Exercise requirements:
Retype the lines of the material starting at the line containing "The height and width of the screenshot is (352, 661)." and ending at the line containing "coord(56,130)", both of these lines included, and nothing else.

[Start]

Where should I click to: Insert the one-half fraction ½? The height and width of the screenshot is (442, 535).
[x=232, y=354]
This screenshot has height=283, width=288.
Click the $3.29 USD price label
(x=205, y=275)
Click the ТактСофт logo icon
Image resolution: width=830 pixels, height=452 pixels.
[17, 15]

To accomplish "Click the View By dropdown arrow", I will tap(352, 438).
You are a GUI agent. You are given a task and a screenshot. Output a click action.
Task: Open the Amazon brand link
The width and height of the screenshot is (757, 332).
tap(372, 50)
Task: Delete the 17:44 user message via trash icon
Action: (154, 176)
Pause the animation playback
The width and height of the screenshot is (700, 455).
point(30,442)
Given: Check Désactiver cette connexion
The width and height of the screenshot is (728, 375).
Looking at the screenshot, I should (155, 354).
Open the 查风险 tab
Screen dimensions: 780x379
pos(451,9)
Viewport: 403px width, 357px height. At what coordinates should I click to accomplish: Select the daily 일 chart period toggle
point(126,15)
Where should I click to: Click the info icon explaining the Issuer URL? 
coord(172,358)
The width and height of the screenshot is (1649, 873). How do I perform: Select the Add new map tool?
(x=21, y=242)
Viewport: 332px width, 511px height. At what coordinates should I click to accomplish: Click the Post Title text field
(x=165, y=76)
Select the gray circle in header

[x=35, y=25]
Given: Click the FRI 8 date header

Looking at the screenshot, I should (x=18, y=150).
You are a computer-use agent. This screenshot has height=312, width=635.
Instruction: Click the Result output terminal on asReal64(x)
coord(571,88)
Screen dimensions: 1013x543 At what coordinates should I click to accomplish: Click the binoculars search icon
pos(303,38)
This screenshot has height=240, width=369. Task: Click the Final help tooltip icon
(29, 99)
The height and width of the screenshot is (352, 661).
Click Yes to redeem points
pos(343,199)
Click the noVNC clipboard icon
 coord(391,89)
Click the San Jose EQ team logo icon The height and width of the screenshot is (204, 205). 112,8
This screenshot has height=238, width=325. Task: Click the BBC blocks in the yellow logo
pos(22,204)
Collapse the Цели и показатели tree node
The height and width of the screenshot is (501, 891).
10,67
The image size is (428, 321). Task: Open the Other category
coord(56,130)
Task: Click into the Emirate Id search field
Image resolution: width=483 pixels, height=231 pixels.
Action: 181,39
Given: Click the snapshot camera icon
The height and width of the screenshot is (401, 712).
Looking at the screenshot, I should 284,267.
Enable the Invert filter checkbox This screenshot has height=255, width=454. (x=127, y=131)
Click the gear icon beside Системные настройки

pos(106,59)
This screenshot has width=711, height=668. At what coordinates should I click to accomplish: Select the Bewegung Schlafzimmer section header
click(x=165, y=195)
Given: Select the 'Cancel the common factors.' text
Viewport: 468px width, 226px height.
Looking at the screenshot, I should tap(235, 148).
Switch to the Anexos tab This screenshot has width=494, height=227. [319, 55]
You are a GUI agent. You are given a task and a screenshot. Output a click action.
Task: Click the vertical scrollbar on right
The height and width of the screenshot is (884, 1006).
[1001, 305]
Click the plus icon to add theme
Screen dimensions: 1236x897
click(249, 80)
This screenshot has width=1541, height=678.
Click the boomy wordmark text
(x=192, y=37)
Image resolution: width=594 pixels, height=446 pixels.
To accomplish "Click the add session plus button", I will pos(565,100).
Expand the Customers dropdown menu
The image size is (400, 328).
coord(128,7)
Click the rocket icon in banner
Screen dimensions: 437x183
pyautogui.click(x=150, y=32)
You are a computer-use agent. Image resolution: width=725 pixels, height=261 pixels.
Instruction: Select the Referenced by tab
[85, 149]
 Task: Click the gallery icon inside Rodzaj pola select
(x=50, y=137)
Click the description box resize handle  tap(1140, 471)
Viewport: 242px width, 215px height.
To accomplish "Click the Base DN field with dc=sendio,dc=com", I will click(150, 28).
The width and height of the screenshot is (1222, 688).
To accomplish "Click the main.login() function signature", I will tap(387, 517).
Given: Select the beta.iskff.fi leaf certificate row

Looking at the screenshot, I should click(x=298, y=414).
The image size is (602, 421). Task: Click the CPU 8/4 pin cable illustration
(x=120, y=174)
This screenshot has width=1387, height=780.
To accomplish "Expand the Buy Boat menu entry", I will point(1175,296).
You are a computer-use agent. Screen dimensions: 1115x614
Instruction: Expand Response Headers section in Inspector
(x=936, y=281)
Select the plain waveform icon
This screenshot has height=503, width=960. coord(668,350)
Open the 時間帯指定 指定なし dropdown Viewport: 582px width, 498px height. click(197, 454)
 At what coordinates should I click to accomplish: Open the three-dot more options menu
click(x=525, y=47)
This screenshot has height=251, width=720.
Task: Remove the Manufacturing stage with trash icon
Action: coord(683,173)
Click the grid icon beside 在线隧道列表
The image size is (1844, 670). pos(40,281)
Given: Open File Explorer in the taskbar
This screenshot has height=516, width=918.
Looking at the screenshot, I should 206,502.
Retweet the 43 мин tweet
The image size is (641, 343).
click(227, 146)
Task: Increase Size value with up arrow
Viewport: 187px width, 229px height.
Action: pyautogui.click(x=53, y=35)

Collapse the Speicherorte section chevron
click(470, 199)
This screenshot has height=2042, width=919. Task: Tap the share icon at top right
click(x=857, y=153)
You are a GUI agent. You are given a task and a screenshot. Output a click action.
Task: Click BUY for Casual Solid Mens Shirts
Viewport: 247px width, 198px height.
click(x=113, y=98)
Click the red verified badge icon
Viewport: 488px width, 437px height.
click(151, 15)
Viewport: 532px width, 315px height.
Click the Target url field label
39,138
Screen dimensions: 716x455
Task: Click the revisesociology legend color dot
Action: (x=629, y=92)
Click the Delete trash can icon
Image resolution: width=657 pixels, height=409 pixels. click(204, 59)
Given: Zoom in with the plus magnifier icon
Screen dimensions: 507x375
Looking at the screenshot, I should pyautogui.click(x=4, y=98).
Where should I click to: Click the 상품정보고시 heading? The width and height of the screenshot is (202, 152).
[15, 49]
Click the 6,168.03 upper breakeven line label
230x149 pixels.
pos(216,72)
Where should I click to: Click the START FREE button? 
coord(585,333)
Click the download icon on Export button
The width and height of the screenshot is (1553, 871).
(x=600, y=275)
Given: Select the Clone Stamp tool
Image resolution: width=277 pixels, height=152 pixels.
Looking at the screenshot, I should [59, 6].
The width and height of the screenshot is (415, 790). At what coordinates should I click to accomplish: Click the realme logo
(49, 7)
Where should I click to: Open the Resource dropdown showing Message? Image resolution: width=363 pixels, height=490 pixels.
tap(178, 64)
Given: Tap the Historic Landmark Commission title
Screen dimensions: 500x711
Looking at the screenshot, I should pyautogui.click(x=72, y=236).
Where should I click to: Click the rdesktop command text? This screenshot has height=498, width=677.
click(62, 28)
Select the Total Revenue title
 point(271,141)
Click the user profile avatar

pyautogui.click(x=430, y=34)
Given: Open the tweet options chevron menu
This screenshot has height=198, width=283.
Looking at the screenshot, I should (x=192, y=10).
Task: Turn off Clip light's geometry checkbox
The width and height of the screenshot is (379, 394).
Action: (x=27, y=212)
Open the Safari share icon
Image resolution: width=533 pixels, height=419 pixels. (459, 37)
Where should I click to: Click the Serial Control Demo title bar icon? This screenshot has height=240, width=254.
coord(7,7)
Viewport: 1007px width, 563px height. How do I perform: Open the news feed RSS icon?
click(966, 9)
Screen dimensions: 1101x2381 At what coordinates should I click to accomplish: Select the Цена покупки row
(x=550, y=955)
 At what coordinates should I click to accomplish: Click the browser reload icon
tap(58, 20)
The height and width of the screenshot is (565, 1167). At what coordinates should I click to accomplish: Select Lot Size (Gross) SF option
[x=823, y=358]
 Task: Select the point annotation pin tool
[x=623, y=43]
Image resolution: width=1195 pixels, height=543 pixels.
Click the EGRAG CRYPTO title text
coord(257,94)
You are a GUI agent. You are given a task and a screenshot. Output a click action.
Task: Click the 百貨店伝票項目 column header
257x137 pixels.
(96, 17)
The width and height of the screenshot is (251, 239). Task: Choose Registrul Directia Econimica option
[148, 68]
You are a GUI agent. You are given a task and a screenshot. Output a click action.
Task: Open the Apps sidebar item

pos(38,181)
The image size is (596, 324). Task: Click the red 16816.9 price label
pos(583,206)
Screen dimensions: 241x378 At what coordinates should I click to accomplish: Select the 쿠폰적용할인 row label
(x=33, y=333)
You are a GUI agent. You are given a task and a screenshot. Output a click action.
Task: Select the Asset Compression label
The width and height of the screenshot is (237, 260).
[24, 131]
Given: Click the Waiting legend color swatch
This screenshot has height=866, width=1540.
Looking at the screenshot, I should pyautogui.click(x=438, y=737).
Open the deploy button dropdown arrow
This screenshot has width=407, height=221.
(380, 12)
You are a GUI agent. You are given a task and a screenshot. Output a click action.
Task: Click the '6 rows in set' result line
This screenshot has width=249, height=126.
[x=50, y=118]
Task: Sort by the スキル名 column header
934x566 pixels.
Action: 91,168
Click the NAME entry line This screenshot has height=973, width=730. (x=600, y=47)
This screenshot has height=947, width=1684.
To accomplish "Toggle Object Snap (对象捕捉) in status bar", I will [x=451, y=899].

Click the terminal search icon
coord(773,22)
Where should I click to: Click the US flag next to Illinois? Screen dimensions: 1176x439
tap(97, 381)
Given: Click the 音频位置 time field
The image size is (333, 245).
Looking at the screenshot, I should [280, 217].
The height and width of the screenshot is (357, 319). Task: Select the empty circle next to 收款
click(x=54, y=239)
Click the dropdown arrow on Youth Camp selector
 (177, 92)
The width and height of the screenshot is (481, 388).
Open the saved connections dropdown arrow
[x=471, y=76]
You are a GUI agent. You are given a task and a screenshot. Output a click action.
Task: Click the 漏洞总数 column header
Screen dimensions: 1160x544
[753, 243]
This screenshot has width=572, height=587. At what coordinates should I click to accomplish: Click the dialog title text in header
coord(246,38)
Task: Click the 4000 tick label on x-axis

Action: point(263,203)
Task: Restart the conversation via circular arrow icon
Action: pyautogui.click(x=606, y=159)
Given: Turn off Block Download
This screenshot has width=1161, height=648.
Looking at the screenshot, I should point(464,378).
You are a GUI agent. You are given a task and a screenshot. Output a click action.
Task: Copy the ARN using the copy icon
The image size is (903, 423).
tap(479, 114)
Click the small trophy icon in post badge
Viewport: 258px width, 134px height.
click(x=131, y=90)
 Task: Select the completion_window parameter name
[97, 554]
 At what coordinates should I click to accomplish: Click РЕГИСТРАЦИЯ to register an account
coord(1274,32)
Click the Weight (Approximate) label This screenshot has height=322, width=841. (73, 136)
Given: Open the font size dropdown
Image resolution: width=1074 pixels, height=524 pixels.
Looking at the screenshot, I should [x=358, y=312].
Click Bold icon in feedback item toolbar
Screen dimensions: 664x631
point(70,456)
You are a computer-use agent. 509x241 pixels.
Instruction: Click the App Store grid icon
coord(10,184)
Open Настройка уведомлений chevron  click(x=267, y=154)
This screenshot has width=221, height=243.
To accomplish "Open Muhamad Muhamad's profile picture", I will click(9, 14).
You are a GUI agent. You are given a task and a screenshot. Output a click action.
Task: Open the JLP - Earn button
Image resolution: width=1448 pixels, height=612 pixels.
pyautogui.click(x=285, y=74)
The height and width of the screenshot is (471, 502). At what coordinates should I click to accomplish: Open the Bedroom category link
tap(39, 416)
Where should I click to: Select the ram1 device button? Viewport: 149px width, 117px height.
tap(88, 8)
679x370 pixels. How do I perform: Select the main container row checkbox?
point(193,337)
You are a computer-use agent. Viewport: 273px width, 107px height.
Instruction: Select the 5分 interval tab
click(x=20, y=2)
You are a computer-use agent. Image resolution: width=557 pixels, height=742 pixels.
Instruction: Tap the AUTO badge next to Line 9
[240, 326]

[End]

Solved exercise:
The height and width of the screenshot is (352, 661).
Click Yes to redeem points
pos(343,199)
Click the noVNC clipboard icon
 coord(391,89)
Click the San Jose EQ team logo icon The height and width of the screenshot is (204, 205). 112,8
This screenshot has height=238, width=325. Task: Click the BBC blocks in the yellow logo
pos(22,204)
Collapse the Цели и показатели tree node
The height and width of the screenshot is (501, 891).
10,67
The image size is (428, 321). Task: Open the Other category
coord(56,130)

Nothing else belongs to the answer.